Le Caravage peignit cela dans les dernières années de sa vie, probablement en 1609–1610, en fuite après avoir tué un homme dans une rixe romaine. Il cherchait, par le mécénat du cardinal Scipion Borghèse, à obtenir une grâce. Le tableau fut peut-être une part de cette supplique. Il montre le peintre offrant sa propre tête au jugement, portée par son moi plus jeune, encore innocent.
Ce que dit le verset
"Ainsi, avec une fronde et une pierre, David fut plus fort que le Philistin ; il le terrassa et lui ôta la vie, sans avoir d'épée à la main. Il courut, s'arrêta près du Philistin, se saisit de son épée qu'il tira du fourreau, le tua et lui coupa la tête."
Le meurtre est raconté deux fois. Verset 50 : David tue Goliath d'une pierre. Verset 51 : il lui coupe la tête avec son épée à lui.
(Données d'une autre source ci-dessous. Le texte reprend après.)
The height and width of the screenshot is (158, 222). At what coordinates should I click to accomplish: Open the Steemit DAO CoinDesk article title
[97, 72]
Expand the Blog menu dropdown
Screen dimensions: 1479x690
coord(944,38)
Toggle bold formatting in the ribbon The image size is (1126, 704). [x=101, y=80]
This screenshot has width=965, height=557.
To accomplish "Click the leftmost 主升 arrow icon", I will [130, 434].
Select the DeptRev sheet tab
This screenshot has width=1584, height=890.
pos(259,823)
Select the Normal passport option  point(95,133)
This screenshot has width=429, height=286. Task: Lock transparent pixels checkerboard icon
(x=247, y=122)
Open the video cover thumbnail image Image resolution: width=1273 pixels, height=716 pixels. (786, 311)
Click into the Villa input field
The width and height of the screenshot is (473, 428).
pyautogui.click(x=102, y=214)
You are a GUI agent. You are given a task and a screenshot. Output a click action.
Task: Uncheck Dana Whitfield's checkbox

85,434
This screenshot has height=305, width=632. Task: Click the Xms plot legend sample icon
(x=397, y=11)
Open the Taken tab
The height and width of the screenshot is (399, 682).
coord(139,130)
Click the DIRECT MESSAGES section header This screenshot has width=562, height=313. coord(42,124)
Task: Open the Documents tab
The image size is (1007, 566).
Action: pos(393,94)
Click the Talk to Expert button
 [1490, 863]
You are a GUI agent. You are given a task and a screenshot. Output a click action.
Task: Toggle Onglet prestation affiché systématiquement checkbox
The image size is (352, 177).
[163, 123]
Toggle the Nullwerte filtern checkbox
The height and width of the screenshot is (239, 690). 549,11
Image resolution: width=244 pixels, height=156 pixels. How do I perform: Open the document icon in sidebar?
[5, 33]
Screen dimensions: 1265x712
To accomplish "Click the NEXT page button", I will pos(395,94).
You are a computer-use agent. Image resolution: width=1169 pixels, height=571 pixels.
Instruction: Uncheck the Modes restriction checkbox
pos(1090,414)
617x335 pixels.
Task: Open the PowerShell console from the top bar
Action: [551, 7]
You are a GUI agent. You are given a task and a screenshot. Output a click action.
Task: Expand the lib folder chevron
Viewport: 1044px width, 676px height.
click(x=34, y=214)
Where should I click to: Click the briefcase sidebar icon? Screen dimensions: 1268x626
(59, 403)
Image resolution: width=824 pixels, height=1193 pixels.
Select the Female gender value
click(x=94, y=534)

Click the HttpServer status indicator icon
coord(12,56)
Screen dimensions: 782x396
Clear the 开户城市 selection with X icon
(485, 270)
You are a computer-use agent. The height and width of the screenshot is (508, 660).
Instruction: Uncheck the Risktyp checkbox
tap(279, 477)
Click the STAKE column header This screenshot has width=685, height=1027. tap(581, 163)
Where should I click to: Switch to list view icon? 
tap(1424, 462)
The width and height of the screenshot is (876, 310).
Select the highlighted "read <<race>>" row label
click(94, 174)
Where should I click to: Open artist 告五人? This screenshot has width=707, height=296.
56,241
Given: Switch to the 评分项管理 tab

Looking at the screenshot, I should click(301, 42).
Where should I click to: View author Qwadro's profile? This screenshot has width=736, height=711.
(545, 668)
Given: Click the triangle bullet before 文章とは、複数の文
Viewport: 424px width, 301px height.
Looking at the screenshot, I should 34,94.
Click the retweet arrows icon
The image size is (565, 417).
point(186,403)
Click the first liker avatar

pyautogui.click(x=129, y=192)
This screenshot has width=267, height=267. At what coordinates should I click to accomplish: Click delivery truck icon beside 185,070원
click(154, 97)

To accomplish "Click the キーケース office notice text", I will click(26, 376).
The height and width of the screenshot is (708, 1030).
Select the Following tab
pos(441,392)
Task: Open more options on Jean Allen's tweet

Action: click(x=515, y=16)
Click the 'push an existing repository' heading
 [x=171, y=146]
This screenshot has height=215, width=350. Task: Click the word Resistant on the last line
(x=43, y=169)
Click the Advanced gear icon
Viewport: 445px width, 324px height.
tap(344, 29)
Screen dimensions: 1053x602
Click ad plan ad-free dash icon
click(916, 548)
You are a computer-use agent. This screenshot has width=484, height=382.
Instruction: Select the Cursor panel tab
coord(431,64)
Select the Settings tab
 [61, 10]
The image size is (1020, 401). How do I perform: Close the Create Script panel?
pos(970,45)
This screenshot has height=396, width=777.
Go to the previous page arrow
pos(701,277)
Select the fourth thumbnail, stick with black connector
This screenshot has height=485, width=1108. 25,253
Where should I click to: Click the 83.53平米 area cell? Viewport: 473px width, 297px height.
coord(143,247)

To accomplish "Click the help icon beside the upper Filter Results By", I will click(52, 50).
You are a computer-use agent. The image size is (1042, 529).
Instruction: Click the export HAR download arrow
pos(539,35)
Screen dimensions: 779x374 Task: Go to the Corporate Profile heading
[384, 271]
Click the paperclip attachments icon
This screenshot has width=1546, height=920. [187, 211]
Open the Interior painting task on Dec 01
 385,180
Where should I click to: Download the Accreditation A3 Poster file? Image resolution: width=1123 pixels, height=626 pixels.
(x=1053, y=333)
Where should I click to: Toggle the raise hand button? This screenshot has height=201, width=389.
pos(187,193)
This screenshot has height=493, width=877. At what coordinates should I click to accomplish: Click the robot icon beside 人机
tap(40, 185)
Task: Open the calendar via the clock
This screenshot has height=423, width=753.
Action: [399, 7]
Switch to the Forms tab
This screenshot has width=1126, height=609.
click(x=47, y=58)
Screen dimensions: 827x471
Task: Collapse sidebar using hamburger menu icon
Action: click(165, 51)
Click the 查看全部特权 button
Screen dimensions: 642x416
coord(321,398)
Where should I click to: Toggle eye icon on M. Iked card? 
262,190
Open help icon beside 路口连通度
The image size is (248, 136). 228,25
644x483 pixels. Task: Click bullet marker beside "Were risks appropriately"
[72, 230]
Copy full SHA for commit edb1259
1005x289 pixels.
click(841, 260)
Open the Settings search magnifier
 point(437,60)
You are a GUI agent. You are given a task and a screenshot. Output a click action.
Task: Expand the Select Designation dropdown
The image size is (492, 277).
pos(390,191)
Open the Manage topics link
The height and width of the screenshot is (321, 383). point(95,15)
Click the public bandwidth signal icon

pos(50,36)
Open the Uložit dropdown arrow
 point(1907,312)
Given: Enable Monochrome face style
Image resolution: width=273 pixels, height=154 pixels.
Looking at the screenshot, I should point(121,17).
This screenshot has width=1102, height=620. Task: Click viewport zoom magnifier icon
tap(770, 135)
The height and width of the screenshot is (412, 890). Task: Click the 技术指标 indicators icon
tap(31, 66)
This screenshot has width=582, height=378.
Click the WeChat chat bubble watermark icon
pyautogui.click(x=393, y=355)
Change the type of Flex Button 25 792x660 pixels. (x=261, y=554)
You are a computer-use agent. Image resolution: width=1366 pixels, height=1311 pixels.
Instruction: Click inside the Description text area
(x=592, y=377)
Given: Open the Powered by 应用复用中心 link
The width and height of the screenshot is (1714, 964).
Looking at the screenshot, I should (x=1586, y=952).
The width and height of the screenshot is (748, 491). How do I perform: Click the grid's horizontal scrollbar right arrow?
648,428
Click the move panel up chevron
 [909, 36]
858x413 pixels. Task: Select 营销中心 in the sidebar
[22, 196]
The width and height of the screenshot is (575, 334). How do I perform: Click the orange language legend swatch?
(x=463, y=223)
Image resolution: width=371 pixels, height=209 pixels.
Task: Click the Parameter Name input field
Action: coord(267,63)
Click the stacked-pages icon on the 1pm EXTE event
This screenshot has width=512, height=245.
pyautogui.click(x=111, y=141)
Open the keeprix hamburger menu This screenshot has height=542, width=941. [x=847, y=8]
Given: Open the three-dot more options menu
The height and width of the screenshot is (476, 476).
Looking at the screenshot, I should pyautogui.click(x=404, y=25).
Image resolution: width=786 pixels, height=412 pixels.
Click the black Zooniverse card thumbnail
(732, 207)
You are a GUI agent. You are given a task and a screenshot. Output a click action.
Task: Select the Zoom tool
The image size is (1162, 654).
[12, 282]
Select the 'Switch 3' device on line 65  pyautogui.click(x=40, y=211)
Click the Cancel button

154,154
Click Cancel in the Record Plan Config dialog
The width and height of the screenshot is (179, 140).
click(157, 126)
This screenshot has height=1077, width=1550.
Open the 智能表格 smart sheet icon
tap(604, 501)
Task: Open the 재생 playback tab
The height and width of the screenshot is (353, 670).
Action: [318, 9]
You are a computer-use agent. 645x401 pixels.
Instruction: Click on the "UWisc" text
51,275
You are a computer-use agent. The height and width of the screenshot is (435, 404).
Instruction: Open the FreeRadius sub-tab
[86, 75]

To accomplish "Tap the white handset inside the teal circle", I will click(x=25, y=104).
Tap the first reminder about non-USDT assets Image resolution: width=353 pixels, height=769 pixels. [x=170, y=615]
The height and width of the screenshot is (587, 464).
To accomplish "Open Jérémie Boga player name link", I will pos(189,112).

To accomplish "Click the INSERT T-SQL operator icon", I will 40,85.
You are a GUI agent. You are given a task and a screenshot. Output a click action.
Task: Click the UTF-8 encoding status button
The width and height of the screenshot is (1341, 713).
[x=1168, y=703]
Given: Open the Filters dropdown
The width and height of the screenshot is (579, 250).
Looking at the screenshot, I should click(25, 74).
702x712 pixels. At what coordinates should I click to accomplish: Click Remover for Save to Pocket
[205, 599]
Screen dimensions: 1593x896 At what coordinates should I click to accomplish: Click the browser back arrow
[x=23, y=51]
Sans avoir d'épée à la main. Le narrateur hébreu veut que le lecteur ne l'oublie pas. Le garçon ne possédait rien en propre qui égale les armes du géant. L'épée qu'il finit par tenir est celle du géant.
Le Caravage connaissait ce verset. L'épée dans la main de son David, selon l'insistance du texte hébreu, n'est pas la sienne. Elle est celle de Goliath — c'est-à-dire celle du peintre lui-même. David tient ce qu'il n'a pas apporté.
Recopiez-le
Recopiez le verset à la main — seulement la demi-phrase : sans avoir d'épée à la main. Une fois la phrase finie, vous remarquez que la ligne repose sur une absence. Tout triomphe remporté sur ses propres monstres arrive tard, coûte plus cher qu'on ne l'attendait, et s'accomplit avec des armes empruntées.
L'épée est celle de Goliath. La main est celle de David. Les deux visages sont, tous deux, celui du même peintre.